2   surfer-x   2006 Jan 9, 3:08pm  

I have a suggestion, when posting meaningless data, name your fucking source.

3   Jimbo   2006 Jan 9, 3:15pm  

The homebuilders rallied hard today, on the expectation that the housing boom will continue, albiet at a slower pace.

I think California home prices will go down 5-10%, nationwide they will be stagnant.

The economy will bumble along, with slower reported GDP than today, but still not in an official recession.

I think inflation will pick up a bit and will continue to outpace incomes, making most people feel like they are treading water.

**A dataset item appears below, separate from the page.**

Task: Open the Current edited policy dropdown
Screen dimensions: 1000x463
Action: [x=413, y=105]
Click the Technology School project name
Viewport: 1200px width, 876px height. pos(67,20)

Corporate profits will remain strong and lending costs will remain low.

4   surfer-x   2006 Jan 9, 3:54pm  

SQT, shit man, whoops.

Mr. UP, I'm sorry, especially about the whole "wife with an ass an axe handle wide" comments. But then again, you can drink em pretty but you kain't drink 'em thin.

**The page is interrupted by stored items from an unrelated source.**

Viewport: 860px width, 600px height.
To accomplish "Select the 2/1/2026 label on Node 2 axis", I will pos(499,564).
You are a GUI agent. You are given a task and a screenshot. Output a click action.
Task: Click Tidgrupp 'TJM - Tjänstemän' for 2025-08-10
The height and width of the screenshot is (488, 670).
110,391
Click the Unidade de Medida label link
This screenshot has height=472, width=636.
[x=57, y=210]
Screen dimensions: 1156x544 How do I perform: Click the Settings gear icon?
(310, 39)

5   ric   2006 Jan 9, 11:03pm  

Just an opinion, but...

All markets will revert to 2000 levels, with approximately 3% per year inflation since then taken into account, which is pretty much in line with the reversion to the results of the recent national housing study that said (for example) that Naples FL is 84% overvalued.

It will take several years, it's a long way down, and everyone who bought after 2000 will take a hit in real terms by the time it is over.

6   DinOR   2006 Jan 9, 11:57pm  

I've sat in on a number conference calls over the last several weeks and the over riding theme has been, "more of the same". At least where equities are concerned, so while not a great deal to get excited about it's good to see the market return to some semblance of fundamentals.

I will revisit "tech" for the first time in a long time. Mort. "Backed" Securities may well become the lead story in the debt paper arena. With so many "homeowners" commiting serial re-fi and "buying time" as ARMS/IO's reset how will investors ever be repaid? This will become a serious disruption to their income stream. Think "seasoned" loans if you need exposure to this asset class. Selectivity and "special situation" stocks will continue to provide the majority of the thunder. Don't be afraid to take concentrated positions. Be nimble!

For the consumer, I think Jimbo nailed it when he talked about an un-official recession and people feeling like they are treading water. Any prediction of YoY home price increases will not mean much to people that are underwater.

2006 will be about having OPTIONS! As consumers and investors. Those with liquidity will be able to exploit short term trades for respectable profits and those with an albatross (RE leverage) well, it will boil down to how to "dispose" of it and somehow save face.

Any discussion of "tightening lending standards" in 2006 will be moot. These are conversations that should've taken place in 2003. Damage control will be the order of the day and lenders/appraisers/sales will be subjected to the same level of scrutiny as the "Mutual Fund Scandal".

NOT INV ADV.

7   Briana   2006 Jan 10, 12:02am  

Finally some news on Santa Clara County, thanks Patrick for that link.....finally showing some signs of a slow down.....whew, lets hope it continues....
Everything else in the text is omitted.